**Task to complete**
Return the lines below, starting at the line containing "Pick 'Import prospects" and ending at the line containing "pos(1223,316)", inclusive, reproducing each one verbatim.

**Extracted data**
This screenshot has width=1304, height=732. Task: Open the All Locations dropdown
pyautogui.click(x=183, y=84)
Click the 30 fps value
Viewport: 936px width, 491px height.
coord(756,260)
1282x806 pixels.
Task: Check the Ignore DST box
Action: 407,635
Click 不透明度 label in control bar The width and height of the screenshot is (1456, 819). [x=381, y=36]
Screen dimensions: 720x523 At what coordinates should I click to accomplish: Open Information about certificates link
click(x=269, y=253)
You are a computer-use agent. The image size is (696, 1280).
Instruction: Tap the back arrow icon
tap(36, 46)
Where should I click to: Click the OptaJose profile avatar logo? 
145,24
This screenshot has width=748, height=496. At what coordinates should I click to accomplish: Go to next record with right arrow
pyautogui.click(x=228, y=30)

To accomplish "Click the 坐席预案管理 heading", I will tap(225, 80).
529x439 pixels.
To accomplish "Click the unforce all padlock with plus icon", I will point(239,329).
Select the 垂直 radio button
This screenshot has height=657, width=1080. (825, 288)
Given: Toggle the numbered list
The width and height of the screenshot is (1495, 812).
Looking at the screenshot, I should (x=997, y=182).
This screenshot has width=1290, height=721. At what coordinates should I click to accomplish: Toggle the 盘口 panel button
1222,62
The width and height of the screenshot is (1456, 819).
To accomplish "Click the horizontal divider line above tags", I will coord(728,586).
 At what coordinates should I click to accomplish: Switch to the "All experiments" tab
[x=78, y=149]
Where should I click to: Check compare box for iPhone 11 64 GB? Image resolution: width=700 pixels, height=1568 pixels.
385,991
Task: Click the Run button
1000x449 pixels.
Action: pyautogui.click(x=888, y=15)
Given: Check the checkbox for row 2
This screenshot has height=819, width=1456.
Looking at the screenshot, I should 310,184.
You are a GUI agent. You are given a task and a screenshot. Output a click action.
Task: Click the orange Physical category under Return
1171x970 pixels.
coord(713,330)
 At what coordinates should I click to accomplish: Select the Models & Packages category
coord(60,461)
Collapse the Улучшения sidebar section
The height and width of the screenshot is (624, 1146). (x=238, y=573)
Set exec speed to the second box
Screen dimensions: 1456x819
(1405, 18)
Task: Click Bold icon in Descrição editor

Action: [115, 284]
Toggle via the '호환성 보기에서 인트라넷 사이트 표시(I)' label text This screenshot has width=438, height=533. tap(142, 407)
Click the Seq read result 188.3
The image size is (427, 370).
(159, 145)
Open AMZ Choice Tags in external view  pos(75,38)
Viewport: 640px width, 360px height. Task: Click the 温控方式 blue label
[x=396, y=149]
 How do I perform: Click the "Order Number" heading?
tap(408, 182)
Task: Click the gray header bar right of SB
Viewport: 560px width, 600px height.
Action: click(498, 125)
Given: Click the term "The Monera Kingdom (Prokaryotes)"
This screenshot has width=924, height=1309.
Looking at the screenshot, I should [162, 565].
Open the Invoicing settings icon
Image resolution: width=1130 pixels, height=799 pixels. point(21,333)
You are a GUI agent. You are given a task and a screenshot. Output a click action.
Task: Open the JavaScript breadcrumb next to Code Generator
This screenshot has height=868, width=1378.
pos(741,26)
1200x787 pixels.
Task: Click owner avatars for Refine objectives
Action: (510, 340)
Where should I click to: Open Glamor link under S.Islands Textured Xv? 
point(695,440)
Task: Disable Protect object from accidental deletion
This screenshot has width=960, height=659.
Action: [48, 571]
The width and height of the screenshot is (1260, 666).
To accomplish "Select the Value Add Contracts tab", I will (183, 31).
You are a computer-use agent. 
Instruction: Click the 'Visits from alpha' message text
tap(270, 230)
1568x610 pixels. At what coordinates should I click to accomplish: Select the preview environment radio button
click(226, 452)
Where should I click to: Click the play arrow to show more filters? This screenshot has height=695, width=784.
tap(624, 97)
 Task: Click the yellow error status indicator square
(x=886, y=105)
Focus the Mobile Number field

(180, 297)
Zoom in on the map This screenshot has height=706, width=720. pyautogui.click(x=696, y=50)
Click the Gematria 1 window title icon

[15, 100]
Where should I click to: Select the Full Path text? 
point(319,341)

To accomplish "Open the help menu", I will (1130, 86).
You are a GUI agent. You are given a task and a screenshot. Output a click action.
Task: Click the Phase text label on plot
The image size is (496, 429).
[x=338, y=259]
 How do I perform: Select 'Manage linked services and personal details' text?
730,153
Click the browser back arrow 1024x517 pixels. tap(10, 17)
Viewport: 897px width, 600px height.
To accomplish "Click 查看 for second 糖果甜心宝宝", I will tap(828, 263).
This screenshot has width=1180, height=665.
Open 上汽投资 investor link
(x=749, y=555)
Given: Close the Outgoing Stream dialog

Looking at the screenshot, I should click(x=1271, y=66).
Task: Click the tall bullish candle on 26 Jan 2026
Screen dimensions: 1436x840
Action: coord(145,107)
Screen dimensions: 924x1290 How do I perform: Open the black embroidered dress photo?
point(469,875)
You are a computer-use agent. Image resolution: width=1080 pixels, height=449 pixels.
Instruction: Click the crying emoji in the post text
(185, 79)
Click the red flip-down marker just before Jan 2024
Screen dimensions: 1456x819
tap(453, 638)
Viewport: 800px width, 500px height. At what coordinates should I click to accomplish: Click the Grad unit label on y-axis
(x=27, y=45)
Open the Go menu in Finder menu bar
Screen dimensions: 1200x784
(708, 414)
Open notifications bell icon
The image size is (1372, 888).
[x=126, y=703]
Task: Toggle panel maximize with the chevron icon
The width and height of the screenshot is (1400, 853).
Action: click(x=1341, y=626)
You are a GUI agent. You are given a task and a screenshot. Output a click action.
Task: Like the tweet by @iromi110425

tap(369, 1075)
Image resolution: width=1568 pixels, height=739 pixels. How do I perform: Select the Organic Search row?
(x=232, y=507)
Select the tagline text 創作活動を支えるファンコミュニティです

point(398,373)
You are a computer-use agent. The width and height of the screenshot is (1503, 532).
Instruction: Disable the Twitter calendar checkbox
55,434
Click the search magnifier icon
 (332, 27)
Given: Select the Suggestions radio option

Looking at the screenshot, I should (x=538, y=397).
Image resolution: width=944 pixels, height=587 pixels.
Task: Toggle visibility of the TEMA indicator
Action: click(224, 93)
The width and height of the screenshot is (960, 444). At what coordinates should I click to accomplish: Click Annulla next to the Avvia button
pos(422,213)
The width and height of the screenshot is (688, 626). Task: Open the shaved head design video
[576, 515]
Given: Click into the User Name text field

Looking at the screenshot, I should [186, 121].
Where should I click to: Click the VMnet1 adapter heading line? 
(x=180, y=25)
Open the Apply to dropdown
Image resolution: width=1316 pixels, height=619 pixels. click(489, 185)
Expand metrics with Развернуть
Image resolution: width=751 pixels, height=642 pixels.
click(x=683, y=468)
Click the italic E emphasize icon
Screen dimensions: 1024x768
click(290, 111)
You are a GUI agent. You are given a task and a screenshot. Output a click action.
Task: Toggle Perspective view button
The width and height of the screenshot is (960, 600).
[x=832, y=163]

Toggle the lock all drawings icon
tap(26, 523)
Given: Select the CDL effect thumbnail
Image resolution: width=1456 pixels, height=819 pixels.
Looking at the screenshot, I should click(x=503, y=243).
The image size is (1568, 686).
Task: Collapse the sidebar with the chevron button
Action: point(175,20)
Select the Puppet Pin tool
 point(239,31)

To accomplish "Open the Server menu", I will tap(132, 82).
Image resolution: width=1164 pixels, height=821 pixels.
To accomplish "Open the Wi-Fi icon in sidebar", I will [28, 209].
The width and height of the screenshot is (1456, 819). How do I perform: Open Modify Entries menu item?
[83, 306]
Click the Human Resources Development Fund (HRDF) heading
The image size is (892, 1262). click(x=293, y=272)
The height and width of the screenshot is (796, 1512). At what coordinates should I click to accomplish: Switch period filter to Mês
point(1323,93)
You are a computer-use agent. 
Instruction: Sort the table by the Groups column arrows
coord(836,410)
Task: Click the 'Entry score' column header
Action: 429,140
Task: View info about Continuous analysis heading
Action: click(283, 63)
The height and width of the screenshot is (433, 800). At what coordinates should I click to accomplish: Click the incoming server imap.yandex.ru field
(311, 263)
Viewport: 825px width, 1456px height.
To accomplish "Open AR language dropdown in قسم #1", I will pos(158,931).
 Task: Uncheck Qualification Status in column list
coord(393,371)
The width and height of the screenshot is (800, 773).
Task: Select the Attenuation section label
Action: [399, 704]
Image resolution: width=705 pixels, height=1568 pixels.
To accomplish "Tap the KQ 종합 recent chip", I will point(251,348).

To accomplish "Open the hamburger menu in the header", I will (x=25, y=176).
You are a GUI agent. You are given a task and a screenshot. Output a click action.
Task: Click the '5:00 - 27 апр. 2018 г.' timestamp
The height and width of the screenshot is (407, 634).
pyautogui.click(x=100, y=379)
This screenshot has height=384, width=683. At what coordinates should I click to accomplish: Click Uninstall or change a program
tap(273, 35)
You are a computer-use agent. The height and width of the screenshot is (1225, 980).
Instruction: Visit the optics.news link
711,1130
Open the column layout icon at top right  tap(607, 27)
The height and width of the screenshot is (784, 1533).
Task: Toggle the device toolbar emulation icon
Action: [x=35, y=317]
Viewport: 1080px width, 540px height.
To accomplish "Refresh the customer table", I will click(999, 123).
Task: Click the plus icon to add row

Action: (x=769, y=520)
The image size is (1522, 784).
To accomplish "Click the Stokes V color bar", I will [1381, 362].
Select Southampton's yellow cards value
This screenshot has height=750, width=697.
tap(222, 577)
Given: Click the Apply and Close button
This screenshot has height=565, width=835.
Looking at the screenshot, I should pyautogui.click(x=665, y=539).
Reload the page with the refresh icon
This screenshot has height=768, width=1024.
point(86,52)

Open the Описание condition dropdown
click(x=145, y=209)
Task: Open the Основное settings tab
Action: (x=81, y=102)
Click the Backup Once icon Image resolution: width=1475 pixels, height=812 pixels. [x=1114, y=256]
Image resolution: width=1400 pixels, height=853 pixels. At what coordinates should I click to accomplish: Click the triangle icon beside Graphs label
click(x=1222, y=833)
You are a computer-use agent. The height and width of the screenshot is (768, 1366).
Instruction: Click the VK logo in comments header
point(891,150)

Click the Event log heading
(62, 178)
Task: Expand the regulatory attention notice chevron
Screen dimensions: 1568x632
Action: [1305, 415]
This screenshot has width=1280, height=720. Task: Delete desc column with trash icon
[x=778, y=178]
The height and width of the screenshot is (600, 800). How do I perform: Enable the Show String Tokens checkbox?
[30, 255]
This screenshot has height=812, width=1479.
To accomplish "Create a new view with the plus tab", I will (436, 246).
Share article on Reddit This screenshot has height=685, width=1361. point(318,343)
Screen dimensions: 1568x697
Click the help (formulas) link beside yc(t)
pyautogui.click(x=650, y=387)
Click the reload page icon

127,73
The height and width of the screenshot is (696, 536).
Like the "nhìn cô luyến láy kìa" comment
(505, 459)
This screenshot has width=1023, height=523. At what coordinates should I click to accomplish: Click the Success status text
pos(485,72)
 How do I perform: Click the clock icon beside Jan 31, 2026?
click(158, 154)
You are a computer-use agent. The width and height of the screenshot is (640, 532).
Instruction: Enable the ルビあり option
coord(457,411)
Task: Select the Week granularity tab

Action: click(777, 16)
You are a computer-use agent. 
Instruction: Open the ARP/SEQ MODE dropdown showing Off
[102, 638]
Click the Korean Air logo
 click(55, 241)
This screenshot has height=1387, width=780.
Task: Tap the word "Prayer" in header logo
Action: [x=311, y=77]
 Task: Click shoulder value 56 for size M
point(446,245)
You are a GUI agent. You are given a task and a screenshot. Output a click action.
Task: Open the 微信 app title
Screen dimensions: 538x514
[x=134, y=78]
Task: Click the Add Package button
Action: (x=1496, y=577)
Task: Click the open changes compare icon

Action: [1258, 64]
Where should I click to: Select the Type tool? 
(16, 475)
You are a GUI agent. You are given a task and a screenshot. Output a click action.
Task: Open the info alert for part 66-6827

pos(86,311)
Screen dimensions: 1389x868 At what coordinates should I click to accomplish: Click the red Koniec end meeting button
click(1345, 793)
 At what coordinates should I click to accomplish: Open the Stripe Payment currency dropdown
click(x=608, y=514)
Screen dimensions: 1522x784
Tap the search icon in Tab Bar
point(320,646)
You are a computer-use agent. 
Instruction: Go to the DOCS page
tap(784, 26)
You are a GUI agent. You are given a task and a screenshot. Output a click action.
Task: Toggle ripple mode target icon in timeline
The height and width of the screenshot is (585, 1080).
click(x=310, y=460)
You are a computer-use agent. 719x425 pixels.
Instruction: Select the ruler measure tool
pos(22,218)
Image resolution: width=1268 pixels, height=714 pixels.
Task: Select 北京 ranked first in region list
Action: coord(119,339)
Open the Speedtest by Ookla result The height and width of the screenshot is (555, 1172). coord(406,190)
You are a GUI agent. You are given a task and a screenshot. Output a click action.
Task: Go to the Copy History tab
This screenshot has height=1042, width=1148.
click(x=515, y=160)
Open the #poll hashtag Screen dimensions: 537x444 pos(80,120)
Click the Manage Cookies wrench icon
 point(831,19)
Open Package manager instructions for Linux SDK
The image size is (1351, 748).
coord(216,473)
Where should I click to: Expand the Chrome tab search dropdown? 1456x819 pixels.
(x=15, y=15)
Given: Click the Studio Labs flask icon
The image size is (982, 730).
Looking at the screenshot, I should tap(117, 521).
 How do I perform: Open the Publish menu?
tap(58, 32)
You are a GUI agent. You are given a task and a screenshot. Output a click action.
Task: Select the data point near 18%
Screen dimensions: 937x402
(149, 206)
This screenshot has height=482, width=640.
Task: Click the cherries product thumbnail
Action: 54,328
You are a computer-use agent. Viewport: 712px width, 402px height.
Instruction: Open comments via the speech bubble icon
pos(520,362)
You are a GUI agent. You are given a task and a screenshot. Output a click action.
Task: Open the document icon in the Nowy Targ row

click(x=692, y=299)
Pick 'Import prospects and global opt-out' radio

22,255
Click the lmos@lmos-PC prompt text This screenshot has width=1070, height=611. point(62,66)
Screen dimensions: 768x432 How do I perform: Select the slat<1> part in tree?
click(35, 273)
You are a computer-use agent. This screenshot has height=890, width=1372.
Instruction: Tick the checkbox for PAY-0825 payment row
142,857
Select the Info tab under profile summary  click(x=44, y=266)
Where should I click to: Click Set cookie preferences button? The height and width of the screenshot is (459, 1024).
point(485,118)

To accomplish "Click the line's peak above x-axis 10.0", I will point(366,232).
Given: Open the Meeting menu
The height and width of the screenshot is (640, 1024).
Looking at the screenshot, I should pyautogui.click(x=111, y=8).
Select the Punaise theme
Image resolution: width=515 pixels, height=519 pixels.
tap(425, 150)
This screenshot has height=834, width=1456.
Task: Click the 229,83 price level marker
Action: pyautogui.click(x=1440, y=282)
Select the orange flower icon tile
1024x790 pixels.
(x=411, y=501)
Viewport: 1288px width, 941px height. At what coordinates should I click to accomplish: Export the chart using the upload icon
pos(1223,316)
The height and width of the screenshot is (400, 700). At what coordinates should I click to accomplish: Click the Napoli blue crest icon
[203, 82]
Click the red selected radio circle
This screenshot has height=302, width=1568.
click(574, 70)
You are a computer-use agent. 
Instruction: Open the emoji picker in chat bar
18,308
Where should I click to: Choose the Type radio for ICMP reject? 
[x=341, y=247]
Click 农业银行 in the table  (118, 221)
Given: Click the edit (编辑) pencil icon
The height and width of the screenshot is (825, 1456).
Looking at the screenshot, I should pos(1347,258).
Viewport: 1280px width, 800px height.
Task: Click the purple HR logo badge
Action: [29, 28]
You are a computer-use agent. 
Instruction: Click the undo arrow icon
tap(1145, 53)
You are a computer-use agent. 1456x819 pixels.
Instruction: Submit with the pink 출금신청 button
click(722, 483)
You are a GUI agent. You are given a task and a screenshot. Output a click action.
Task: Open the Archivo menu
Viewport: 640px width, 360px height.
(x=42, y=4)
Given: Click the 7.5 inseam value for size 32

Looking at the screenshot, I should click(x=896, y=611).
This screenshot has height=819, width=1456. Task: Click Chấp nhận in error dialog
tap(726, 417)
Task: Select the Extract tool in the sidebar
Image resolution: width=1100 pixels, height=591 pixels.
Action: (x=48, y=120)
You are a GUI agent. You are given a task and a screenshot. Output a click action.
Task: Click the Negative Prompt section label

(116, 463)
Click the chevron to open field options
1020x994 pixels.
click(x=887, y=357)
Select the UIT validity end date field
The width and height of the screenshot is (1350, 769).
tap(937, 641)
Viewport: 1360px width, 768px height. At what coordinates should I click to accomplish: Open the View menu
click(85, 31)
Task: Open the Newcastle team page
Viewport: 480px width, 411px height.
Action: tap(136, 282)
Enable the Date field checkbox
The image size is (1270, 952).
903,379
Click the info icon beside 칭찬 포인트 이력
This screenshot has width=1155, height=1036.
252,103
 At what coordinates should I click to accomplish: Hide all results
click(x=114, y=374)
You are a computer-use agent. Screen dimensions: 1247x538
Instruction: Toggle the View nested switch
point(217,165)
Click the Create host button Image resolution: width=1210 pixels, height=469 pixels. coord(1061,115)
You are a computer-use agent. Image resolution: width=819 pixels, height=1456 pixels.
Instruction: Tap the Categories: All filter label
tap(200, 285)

**Output of the exercise**
Pick 'Import prospects and global opt-out' radio

22,255
Click the lmos@lmos-PC prompt text This screenshot has width=1070, height=611. point(62,66)
Screen dimensions: 768x432 How do I perform: Select the slat<1> part in tree?
click(35, 273)
You are a computer-use agent. This screenshot has height=890, width=1372.
Instruction: Tick the checkbox for PAY-0825 payment row
142,857
Select the Info tab under profile summary  click(x=44, y=266)
Where should I click to: Click Set cookie preferences button? The height and width of the screenshot is (459, 1024).
point(485,118)

To accomplish "Click the line's peak above x-axis 10.0", I will point(366,232).
Given: Open the Meeting menu
The height and width of the screenshot is (640, 1024).
Looking at the screenshot, I should pyautogui.click(x=111, y=8).
Select the Punaise theme
Image resolution: width=515 pixels, height=519 pixels.
tap(425, 150)
This screenshot has height=834, width=1456.
Task: Click the 229,83 price level marker
Action: pyautogui.click(x=1440, y=282)
Select the orange flower icon tile
1024x790 pixels.
(x=411, y=501)
Viewport: 1288px width, 941px height. At what coordinates should I click to accomplish: Export the chart using the upload icon
pos(1223,316)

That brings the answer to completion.